Can any one please help us in finding the solution to this problem...

thanks
Sai

Posted: Thu Dec 04, 2008 3:36 am
by saikrishna
Can any one please help us the problem behind nls mapping problem...

Posted: Thu Dec 04, 2008 8:05 am
by chulett
What database and what is the "NLS setting" of that database?

Posted: Thu Dec 04, 2008 8:28 am
by saikrishna
It is Oracle database.
And NLS_CHARACTER SET is "AL32UTF8"


Thanks
Sai

Re: NLS mapping problem

Posted: Mon Dec 08, 2008 11:03 am
by PhilHibbs
saikrishna wrote:Because of this change, the following job behaving differently

SEQ FILE -> TFM -> TABLE
What character set is the file? Is it a UTF8 file or an ISO8859-1 file? If it is ISO8859-1 file, then set the Sequential File stage itself to that NLS map and then your job will convert it to UTF8. I find that ISO8859-1+MARKS handles a wider variety of characters correctly then plain old ISO8859-1.

Posted: Wed Dec 10, 2008 7:20 am
by saikrishna
The NLS character set in Sequential file and Table are set to UTF8

Posted: Tue Jan 13, 2009 6:47 am
by saikrishna
It is ASCII file, which contains Chinese characters. But could not load using DataStage.. But could load correctly using SQLLOADER..

I tried setting UTF, ISO8859-1+MARKS in NLS of DataStage..but could not load it correctly.

For chinese characters, DataStage is reading more characters than actual.

Can any one of you please help us in resolving the NLS problem in DataStage with Chinese characters.


Note: Whatever I pasted the data in my first comment was a direct copy..so please ignore that.


Thanks for the help
Sai

Posted: Tue Jan 13, 2009 6:57 am
by PhilHibbs
saikrishna wrote:It is ASCII file, which contains Chinese characters.
That makes no sense. ASCII cannot represent Chinese characters, it only has English alphanumerics and punctuation marks in the character range 32 (Space) through to 126 (~).

Posted: Tue Jan 13, 2009 7:17 am
by saikrishna
hI PhilHibbs
It could be non-ascii file... we get this from an upstream system as a regular file.

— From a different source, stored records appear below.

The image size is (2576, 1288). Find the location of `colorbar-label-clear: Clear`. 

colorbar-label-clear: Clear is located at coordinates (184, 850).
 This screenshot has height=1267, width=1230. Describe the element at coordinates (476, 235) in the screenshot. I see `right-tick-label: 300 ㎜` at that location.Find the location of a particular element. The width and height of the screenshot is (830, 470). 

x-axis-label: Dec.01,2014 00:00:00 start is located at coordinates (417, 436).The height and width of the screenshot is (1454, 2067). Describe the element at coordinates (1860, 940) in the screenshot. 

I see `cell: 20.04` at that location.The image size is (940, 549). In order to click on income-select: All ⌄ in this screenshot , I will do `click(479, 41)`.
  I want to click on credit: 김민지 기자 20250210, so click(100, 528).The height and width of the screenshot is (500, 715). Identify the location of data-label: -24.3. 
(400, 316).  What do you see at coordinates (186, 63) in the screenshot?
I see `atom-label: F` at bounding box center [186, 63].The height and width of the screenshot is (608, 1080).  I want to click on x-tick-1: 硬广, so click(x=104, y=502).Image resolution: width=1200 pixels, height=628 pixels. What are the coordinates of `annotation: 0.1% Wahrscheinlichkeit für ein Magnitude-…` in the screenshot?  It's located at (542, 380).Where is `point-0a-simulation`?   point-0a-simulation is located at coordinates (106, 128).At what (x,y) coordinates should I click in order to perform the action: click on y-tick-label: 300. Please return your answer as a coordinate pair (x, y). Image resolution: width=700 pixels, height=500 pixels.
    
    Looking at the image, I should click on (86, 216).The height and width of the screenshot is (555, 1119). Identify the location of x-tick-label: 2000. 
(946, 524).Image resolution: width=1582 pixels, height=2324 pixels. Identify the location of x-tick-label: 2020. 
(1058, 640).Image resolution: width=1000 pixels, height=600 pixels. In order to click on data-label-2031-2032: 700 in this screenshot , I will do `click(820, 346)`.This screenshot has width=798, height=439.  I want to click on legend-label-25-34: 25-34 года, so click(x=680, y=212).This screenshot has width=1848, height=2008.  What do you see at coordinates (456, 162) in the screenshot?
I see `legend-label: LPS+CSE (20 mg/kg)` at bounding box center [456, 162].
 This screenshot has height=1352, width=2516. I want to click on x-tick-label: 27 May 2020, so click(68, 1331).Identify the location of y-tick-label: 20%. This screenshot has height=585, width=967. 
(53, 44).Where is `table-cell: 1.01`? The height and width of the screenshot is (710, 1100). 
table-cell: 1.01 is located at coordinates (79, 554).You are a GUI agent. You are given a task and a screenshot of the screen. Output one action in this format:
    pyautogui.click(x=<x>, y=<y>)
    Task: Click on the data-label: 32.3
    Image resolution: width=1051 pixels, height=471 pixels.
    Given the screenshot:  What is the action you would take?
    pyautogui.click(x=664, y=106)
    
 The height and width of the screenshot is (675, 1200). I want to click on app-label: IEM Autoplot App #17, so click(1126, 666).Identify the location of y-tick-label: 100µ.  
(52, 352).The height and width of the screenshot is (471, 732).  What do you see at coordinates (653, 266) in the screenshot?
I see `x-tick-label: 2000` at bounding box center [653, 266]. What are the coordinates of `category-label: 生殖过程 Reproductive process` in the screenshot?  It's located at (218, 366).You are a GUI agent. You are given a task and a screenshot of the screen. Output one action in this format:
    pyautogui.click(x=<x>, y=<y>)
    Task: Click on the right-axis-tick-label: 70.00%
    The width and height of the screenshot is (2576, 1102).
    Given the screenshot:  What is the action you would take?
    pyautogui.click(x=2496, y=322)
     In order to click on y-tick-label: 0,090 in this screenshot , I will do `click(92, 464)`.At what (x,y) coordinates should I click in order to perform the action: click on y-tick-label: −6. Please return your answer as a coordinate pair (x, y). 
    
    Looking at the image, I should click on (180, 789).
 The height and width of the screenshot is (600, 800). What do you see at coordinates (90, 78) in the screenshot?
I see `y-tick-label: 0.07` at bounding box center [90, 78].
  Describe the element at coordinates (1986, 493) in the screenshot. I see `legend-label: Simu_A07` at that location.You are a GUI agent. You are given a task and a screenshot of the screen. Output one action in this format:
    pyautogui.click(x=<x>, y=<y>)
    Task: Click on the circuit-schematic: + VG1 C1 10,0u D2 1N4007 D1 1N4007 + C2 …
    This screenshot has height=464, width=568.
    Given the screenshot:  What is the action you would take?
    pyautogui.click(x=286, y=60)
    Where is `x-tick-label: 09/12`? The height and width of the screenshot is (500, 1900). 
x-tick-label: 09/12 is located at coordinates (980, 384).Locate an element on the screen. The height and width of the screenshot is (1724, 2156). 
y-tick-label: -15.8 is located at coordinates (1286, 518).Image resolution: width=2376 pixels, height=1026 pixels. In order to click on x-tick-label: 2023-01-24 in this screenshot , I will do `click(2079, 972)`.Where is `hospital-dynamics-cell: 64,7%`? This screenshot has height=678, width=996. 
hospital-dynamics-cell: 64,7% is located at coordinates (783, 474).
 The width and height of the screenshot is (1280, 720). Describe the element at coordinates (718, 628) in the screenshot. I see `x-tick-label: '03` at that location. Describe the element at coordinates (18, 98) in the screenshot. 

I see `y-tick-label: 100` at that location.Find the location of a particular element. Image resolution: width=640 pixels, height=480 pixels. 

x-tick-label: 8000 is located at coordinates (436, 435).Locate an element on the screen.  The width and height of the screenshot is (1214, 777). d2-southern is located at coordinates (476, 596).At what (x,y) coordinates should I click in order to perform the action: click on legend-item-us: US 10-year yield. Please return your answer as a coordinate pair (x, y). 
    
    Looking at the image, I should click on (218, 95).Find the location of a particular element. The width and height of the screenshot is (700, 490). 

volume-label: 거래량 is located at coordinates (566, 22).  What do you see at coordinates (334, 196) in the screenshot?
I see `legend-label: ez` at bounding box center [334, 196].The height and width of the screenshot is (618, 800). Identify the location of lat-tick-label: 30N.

Please dont concentrate on the type of file, instead can you please tell us, if possible, the problem with the non-conversion of chinese characters using UTF8?

As it is working fine with normal sql loader utility in oracle.

Thanks
Sai

Posted: Tue Jan 13, 2009 7:54 am
by PhilHibbs
saikrishna wrote:Please dont concentrate on the type of file, instead can you please tell us, if possible, the problem with the non-conversion of chinese characters using UTF8?
Sai
Well, the file type is pretty important, if your Sequential File stage specifies UTF8 and the file isn't a UTF8 file, then you will have real problems.

In the SQL*Loader definition, do you specify the file type as UTF8 in the CTL or does it detect it? I'm a bit rusty with SQL*Loader and I've never had to worry about file types as I've only ever used it for ISO8859-1 files and that worked by default.

Can you tell me what the first few bytes of your source file are in hex? That will tell me whether it is UTF8 or not, providing it has a Byte Order Mark which most UTF8 files should have (but not always).

Posted: Tue Jan 13, 2009 8:45 am
by nisaumande
You should also check the parameter NLS_LANG for the oracle client.

Nicolas

Posted: Tue Jan 13, 2009 9:17 am
by PhilHibbs
nisaumande wrote:You should also check the parameter NLS_LANG for the oracle client.
Maybe, but that's not related to this incident. This is clearly the processing of the input link, as the error message is relating to nls_map_buffer_in().

Posted: Tue Jan 13, 2009 2:50 pm
by ray.wurlod
saikrishna wrote:Please dont concentrate on the type of file, instead can you please tell us, if possible, the problem with the non-conversion of chinese characters using UTF8?
Your thinking is "off base" here. The NLS Map must accurately describe how the data in the file are encoded.